The production line consists of an impact extrusion press (bottom right), a post-processing press, trimmers, washer and dryer.
The need for greater energy efficiency and the search for alternative energy sources and motors are among the key innovation drivers in industry. Schuler offers various solutions to produce electrical motors and battery cases. At its headquarters in Göppingen, Germany, the systems supplier recently presented its new high-speed blanking press Smartline EV 3.8 for the production of interlocked motor cores-which will be delivered to the German company Waasner-and other solutions for the era of e-mobility.
Lamination Geometrics More Complex
In order to increase the efficiency of the motors, the geometrics of the electric motor lamination have become more and more complex, and as a consequence the dies are getting longer and longer: "Especially because two-row dies are nowadays state of the art. This is why the table of Schuler's new high-speed blanking press Smartline EV 3.8 now has a length of 3.7 m instead of 2.7 m and can process a strip width of up to 630 mm," said Schuler's Simon Schmidt.
At the same time, the material thickness has been reduced to 0.35 mm or even 0.2 mm. "Analyzing the new requests of the automotive industry with regards to e-mobility, the lamination thickness is currently defined at a range of 0.25 mm up to 0.275 mm. Therefore, we as a press supplier have to ensure a perfect positioning and leveling of the slide and table," said Schmidt. "Considering this challenge, already 15 years ago Schuler had developed a PDC to provide a perfect positioning as well as repeat accuracy of the slide. This way, we can warrant a perfect punch into the material, whereas we achieve an interlock exactly at the penetration depth. The Schuler Smartline series is capable of adjusting the PDC at a deviation of 0.01 mm through the entire stroke range."

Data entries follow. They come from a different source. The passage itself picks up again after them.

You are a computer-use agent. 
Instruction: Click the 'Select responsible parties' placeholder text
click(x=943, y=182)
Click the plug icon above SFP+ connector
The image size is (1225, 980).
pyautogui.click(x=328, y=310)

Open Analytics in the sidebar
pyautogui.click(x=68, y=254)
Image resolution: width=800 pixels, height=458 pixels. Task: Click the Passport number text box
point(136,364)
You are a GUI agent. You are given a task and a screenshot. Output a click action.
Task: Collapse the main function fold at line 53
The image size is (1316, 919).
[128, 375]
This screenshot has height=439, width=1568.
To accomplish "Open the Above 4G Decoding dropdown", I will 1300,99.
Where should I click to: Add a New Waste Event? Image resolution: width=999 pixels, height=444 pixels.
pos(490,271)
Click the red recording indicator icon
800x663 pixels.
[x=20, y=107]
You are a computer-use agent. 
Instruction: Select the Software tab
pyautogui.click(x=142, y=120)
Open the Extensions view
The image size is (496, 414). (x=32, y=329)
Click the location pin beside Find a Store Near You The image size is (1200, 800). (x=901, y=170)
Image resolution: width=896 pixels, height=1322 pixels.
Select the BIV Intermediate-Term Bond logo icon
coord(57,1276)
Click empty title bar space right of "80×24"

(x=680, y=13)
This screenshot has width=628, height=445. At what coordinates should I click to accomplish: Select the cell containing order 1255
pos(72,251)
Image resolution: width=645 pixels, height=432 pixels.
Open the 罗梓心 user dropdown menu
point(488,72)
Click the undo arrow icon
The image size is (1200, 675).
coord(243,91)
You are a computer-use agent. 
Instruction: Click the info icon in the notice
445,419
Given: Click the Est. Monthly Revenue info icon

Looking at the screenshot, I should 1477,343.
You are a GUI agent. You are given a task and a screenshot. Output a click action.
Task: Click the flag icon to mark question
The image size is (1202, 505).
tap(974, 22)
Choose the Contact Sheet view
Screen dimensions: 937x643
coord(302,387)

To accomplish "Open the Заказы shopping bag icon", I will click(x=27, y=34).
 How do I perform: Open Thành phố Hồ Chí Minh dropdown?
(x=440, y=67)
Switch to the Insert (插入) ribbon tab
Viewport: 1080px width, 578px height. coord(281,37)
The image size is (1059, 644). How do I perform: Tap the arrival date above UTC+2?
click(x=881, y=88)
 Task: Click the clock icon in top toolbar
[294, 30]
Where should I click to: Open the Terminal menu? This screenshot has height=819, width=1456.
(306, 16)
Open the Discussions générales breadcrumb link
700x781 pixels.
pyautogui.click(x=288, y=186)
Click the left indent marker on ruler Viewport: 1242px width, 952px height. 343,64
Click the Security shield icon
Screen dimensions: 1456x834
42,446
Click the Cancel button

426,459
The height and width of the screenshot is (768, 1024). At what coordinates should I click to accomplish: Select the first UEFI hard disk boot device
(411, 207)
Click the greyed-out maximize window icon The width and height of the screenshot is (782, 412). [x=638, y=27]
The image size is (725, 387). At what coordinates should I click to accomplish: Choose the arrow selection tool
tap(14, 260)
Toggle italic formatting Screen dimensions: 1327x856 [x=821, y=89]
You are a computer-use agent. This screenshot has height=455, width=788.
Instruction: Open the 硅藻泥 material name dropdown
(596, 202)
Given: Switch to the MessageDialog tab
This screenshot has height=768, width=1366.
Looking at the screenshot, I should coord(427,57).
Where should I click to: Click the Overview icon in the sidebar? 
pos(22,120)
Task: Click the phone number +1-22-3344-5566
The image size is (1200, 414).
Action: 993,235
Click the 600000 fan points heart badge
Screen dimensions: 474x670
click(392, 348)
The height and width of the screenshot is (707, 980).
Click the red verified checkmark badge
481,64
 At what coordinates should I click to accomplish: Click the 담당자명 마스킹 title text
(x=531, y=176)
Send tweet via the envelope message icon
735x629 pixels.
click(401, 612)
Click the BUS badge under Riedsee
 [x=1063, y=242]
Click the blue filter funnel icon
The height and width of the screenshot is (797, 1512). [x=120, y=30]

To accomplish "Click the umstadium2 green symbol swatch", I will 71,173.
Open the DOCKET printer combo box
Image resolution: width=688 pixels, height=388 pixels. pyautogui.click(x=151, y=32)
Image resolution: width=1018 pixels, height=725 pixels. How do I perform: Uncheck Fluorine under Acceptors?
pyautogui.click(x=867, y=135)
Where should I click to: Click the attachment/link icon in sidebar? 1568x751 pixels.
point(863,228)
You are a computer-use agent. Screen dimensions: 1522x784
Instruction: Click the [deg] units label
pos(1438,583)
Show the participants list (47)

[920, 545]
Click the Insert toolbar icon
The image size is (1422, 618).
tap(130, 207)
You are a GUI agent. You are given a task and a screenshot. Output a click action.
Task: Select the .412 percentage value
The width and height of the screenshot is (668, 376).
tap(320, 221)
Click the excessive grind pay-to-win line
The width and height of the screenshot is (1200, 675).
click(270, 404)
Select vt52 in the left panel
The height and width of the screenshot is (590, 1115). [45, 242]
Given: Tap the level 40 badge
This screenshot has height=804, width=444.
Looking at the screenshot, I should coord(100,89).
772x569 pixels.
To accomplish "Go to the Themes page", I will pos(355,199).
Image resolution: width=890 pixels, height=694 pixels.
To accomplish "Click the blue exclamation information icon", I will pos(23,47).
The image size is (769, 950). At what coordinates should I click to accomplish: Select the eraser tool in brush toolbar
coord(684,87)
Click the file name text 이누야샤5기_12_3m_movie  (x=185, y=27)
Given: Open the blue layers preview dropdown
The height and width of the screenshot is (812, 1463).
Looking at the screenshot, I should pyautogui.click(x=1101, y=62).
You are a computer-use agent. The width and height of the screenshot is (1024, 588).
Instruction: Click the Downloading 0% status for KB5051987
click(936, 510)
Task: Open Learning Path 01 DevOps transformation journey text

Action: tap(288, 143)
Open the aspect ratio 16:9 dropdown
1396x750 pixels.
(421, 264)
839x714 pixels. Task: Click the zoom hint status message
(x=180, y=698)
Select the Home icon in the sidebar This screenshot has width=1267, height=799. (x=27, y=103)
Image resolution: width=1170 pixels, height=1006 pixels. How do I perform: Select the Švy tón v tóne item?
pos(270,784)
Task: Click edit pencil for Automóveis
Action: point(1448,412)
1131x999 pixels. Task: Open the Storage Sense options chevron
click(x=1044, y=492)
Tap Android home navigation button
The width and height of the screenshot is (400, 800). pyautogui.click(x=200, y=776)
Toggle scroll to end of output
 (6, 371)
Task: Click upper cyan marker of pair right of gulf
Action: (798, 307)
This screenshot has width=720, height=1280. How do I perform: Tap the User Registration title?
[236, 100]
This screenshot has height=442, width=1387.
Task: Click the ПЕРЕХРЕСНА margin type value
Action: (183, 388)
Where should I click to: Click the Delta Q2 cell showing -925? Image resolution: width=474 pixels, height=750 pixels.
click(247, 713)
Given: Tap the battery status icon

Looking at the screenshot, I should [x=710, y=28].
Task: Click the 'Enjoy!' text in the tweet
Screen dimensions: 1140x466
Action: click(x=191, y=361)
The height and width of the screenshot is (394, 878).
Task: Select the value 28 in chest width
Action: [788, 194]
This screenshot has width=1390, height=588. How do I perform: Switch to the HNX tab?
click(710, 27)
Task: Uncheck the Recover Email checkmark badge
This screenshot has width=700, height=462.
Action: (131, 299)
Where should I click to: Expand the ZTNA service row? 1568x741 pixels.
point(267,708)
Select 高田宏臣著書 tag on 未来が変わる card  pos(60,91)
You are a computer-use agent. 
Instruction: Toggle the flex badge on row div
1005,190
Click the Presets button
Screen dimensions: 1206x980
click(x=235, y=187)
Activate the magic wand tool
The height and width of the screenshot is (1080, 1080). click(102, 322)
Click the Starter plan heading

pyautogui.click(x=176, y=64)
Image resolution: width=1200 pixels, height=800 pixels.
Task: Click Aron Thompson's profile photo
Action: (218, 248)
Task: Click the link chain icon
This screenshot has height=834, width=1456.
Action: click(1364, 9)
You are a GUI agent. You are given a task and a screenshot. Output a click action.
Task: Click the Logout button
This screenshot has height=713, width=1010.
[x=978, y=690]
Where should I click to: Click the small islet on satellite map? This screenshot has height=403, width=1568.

Regarding the extended dimensions of the Smartline EV3.8, Schuler was additionally challenged with the physical properties of a 3.7 m slide. "With the smaller types of the Smartline series, we used to measure with a laser how deep the slide is going down, and the machine corrected the penetration depth, if necessary, within every single stroke automatically. Now, with a 3.7 m slide, there is deflection we have to consider." For the advanced PDC, Schuler has put a strain gauge into the kiss blocks of the die which substitutes the laser: "Thus, the press force can be kept constant and the deflection of the slide can be controlled," said Schmidt. "No matter what your laminations look like, you will always get the perfect rotor and stator stacks."
"We can run the full speed of 250 strokes per minute with the full press force of 3,150 kN and the maximum upper die weight of up to six tons," Schmidt continued. "The press is harmonized so well there is no need for a special foundation: customers only have to take care that the foundation can carry the static weight of 110 metric tons. Due to the perfect interaction between static and dynamic counter balance, there is a vertical movement of the press at full speed of less than 1 mm." As a result, there are no wear parts in the slide guiding, pressure points, connection rods and main bearings, which minimizes service costs.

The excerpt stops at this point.